La cena é stata simpatica, sempre il solito menù anche se stavolta sono riuscita a trovare un paio di tranci di pesce alla griglia e una coppa di gelato alla vaniglia (S. risparmiati i commenti sulla vaniglia, please...). E poi le mie donnine mi hanno stupita sfoderando l’ordine di una bottiglia di vino bianco! Perché pare che in certi ristoranti si possa trovare l’alcool, anche se non é molto frequente, e loro tre, se non sono sotto gli occhi di mariti e famigliari, non si privano di qualche bicchierino qua e là. E brave le mie signore!

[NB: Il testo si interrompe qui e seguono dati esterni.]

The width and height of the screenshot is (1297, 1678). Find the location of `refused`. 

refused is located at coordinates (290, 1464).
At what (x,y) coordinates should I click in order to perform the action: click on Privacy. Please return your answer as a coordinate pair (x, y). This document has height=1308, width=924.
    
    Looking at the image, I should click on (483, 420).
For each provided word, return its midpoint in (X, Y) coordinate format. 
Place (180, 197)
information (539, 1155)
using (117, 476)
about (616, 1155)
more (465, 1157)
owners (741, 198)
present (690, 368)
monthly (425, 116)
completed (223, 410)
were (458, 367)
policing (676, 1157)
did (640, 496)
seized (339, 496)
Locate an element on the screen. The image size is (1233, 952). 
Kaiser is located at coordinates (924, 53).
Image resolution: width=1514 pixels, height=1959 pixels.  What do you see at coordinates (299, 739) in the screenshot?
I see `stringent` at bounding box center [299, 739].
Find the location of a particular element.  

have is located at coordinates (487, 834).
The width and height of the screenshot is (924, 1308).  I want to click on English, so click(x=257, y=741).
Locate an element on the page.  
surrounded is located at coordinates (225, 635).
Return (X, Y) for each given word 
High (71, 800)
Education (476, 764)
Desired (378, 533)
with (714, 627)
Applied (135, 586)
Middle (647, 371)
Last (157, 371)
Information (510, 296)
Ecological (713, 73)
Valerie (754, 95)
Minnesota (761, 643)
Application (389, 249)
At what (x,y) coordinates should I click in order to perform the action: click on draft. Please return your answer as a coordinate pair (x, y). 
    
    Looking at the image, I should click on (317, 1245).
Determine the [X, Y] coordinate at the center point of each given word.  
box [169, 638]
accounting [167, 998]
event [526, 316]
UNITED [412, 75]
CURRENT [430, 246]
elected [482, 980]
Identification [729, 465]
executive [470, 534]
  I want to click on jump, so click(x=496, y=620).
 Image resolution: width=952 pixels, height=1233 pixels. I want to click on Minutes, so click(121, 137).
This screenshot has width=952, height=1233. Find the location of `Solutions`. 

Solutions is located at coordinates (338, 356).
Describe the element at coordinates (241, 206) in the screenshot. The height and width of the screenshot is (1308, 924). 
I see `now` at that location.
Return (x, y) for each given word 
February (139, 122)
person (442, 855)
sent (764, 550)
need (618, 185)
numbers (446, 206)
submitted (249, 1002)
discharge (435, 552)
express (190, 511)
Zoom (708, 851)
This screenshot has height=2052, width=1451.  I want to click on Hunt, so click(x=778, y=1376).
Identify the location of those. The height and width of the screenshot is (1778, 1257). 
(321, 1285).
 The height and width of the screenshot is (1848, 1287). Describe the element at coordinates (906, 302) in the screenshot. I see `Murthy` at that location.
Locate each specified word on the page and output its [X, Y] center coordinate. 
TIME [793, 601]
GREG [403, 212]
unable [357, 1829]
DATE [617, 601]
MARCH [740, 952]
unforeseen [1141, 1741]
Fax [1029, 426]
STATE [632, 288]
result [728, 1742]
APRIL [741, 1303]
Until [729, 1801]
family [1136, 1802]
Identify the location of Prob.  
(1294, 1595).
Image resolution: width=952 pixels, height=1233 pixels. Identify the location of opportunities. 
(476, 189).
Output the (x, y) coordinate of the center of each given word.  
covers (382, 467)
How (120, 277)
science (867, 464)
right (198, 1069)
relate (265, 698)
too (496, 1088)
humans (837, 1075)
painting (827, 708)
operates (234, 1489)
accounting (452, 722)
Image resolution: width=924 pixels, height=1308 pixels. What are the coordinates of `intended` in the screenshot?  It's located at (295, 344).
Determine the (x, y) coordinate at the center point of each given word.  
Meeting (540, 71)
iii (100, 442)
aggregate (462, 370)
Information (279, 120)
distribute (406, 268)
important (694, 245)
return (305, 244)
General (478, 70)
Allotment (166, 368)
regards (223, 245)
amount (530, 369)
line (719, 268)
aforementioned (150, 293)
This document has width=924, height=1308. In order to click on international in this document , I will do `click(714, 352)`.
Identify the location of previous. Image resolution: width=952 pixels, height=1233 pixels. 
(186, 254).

Da quello che ho capito, sono tutte e tre piuttosto emancipate: non coprono i capelli, non pregano 5 volte al giorno, indossano abiti occidentali, parlano inglese, viaggiano e vanno in giro per conto loro. Mi hanno spiegato che i vestiti tradizionali costano molto di più di quelli occidentali, e quindi loro preferiscono vestirsi più comode. Il che non credo sia proprio visto di cattivo occhio, pero’ il 99% delle donne che vedi in giro, di ogni età, veste con tunica lunga, pantaloni e turbante in testa, quindi evidentemente quella é la tendenza più diffusa. 

Anche se il turbante sembra più decorativo che altro, non é come in medio oriente che se ti scappa una ciocca di capelli chiedi scusa e corri a sistemarti; qui i capelli li mostrano eccome, li fanno scendere fuori dal foulard (l'acconciatura alla Romina Power va ancora tantissimo), ma comunqie la testa la coprono (a parte, naturalmente, le mie donnine!).
Certo che a pensarci fa riflettere: gli uomini, in genere, in segno di rispetto si tolgono il cappello, e le donne invece devono mettersi il velo...non sarà un po' contraddittorio?? La testa nuda, o é offensiva o non lo é, vi pare??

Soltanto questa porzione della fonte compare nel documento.